═══ DATASET ═══
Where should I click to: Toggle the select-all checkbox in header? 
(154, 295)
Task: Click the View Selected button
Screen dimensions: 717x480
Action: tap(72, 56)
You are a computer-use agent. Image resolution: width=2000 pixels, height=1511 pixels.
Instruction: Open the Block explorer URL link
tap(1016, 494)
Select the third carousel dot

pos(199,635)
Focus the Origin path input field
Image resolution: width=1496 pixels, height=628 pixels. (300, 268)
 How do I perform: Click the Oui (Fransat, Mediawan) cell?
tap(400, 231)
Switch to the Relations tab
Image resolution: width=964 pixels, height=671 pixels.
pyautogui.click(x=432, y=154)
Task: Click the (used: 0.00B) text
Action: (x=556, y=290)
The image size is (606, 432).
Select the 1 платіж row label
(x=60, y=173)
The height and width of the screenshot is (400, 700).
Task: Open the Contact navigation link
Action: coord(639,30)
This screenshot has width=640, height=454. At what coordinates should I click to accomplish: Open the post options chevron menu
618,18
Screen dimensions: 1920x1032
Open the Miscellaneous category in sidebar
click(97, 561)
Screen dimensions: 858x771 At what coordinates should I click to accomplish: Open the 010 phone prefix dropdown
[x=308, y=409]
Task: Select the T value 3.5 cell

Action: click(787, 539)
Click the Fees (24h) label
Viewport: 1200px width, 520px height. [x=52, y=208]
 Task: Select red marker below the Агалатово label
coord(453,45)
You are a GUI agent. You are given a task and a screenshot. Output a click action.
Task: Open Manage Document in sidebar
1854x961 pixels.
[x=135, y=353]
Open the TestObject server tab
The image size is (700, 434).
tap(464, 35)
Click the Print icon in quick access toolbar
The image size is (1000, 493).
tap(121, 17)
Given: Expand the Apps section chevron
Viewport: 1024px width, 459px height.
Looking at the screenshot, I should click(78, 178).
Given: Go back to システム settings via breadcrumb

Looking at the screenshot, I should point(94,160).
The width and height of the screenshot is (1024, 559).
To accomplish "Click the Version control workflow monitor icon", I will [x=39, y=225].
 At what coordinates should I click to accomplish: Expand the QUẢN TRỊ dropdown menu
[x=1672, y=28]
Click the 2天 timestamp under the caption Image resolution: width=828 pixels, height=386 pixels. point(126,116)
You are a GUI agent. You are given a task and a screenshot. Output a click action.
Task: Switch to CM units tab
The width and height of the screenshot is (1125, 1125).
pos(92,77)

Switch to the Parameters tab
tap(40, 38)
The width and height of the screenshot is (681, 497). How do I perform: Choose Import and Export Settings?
═══
* [TASK PROMPT]:
An exact repeat of the lines from the one containing "Task: Switch to CM units tab" through the final line of the entries is the whole answer.

* [RESPONSE]:
Task: Switch to CM units tab
The width and height of the screenshot is (1125, 1125).
pos(92,77)

Switch to the Parameters tab
tap(40, 38)
The width and height of the screenshot is (681, 497). How do I perform: Choose Import and Export Settings?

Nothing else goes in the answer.